***** Given records

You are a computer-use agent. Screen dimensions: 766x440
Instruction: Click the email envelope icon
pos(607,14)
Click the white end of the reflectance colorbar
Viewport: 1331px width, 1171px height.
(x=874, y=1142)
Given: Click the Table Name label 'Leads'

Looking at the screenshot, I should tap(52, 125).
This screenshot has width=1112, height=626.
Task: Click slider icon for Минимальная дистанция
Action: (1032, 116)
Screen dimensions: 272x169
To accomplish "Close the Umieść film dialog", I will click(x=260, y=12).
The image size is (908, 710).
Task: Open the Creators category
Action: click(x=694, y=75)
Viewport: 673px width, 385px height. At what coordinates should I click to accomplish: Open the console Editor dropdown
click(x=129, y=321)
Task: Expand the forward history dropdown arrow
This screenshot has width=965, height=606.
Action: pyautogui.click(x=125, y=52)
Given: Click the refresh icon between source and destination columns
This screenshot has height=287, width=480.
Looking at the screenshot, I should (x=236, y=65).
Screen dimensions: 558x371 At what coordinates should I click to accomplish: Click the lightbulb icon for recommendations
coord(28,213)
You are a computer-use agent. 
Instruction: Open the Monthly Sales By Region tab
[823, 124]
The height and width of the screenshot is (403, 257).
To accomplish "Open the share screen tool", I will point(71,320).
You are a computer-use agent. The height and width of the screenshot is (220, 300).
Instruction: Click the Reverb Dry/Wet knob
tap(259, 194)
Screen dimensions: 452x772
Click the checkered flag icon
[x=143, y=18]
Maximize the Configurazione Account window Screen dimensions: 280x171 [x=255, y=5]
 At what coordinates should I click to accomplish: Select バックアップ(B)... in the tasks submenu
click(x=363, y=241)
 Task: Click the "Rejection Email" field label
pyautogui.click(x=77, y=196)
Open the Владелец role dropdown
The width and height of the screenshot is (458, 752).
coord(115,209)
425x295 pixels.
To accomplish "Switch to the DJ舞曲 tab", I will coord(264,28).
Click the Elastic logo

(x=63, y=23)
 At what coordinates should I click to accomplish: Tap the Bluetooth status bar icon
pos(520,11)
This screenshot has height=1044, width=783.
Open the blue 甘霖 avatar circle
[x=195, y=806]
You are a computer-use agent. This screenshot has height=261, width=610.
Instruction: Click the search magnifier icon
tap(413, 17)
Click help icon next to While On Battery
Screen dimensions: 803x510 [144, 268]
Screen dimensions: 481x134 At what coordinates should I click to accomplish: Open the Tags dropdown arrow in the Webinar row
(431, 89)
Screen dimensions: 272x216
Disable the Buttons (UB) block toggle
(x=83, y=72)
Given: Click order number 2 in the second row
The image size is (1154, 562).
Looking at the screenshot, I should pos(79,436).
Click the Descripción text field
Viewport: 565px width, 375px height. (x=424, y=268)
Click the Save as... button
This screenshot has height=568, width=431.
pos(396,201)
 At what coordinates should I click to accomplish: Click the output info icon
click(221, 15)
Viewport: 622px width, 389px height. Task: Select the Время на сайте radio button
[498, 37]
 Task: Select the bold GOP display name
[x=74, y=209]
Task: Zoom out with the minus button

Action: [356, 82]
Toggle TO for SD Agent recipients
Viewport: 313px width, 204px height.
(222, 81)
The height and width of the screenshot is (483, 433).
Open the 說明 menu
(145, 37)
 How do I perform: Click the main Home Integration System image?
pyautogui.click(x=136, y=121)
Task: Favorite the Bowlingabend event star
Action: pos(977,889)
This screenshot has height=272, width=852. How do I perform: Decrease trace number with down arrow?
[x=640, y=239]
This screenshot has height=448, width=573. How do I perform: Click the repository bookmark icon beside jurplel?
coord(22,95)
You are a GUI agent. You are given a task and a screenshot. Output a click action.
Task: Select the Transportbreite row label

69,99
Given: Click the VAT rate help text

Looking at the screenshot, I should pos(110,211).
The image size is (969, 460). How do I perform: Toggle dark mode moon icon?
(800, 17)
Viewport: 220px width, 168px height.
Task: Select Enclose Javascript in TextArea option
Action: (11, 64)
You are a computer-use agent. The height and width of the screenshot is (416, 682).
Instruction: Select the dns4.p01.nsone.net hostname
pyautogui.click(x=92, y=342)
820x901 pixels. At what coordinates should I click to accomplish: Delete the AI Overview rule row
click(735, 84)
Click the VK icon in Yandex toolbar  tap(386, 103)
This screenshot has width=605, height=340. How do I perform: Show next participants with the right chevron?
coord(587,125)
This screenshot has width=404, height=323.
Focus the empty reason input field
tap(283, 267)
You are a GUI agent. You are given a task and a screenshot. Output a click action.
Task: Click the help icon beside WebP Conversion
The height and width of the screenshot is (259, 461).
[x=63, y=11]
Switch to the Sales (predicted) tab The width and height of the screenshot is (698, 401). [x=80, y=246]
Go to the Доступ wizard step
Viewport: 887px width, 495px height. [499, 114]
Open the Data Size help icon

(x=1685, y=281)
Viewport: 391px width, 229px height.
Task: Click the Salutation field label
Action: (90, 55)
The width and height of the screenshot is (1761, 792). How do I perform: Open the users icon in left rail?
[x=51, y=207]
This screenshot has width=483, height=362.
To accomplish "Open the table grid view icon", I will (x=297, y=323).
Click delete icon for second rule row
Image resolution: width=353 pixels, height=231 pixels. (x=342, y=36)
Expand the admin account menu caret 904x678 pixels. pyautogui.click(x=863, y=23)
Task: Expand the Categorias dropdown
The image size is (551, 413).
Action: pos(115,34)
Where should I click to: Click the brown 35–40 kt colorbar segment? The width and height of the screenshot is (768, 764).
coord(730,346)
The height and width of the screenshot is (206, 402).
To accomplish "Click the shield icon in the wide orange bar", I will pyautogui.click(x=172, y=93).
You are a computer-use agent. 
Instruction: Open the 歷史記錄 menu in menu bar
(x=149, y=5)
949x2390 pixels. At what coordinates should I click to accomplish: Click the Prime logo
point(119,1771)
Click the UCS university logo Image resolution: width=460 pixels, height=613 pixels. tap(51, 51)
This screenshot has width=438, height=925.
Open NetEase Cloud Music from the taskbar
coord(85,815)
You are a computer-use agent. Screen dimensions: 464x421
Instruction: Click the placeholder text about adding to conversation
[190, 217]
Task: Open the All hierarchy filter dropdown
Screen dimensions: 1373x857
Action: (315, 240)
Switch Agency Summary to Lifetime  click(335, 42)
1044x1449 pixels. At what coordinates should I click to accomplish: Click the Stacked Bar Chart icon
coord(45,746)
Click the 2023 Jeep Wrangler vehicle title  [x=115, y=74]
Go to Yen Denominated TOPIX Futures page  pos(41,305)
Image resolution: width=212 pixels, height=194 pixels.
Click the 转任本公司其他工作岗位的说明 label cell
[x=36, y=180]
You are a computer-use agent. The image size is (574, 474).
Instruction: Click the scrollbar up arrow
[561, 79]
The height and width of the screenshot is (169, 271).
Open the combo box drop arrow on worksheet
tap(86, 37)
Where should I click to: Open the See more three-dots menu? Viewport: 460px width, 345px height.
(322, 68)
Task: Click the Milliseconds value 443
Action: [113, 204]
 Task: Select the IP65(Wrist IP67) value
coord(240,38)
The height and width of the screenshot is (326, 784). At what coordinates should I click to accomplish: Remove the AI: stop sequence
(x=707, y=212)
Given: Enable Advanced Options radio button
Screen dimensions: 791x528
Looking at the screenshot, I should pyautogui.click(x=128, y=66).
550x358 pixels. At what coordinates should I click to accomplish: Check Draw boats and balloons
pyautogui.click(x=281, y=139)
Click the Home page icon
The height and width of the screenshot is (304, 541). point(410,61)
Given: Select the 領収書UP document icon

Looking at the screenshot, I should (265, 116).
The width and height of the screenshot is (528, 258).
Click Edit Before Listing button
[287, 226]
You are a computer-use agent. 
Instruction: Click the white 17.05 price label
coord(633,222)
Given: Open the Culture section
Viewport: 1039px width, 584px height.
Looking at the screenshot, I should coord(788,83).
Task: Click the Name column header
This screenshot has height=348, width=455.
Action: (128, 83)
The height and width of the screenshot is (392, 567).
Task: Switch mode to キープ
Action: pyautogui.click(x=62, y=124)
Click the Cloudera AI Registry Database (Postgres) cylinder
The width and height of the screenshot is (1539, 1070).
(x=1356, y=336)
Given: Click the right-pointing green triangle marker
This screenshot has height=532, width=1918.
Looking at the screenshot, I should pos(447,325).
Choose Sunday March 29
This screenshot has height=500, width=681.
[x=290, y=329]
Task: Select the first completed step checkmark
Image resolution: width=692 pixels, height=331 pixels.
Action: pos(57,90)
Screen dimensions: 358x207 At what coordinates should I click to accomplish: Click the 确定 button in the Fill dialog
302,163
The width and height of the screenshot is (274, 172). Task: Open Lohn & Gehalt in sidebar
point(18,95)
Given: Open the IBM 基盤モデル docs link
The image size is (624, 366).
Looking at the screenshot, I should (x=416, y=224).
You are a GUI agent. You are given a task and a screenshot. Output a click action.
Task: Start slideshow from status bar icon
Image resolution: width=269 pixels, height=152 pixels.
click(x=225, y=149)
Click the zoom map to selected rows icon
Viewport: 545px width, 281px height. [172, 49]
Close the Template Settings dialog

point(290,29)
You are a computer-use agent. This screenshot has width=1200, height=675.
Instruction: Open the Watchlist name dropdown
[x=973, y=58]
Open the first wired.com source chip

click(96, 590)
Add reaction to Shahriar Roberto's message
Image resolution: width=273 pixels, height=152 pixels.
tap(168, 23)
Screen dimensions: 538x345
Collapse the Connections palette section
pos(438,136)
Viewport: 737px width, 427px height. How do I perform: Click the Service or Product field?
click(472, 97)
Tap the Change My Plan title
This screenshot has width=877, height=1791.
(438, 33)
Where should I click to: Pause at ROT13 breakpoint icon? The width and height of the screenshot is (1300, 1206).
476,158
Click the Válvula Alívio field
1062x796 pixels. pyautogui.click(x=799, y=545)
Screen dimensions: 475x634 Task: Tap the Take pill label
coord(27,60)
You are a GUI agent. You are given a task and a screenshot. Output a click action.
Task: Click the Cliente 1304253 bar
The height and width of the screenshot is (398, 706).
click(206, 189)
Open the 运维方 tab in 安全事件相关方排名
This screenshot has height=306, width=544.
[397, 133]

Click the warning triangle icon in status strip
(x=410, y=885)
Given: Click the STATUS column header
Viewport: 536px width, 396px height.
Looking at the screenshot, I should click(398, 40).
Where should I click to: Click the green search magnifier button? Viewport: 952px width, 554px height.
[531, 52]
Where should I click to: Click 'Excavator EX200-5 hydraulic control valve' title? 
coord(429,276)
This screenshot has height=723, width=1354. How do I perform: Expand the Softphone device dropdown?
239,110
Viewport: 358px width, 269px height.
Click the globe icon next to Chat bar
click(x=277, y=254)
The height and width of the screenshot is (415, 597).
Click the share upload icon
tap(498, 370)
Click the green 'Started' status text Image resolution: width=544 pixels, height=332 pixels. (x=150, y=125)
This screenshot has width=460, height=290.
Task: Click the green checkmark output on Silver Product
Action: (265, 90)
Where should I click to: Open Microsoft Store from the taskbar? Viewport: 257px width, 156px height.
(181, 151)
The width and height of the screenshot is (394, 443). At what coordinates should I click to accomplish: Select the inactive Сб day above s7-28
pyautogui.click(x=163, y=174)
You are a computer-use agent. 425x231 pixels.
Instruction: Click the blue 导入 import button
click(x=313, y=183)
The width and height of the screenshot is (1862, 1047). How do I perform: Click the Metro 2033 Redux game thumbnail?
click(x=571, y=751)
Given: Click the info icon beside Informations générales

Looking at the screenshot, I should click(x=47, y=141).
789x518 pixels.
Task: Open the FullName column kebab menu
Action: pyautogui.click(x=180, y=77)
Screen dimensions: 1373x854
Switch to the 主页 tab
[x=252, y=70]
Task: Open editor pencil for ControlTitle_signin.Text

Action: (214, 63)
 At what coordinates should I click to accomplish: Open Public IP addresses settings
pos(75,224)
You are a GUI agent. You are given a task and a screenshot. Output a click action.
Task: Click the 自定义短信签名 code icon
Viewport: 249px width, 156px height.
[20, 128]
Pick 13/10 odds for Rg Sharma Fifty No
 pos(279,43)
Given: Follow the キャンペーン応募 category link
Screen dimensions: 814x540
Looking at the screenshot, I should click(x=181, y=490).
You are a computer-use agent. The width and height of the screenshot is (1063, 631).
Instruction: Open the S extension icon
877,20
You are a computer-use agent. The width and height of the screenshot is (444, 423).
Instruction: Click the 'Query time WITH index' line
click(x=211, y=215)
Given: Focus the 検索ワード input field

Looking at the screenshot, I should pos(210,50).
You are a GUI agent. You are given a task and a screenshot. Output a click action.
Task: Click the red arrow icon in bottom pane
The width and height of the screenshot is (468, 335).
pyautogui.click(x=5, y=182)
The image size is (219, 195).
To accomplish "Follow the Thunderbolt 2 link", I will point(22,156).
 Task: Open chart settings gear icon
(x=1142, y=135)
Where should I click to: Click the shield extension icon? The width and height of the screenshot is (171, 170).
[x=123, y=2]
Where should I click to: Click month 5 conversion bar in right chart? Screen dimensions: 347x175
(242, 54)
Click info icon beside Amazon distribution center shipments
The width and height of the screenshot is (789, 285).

**********

→ Task to complete:
From the preceding records, count the lines where "Follow" occurs and reply with the number only.

→ Solved problem:
2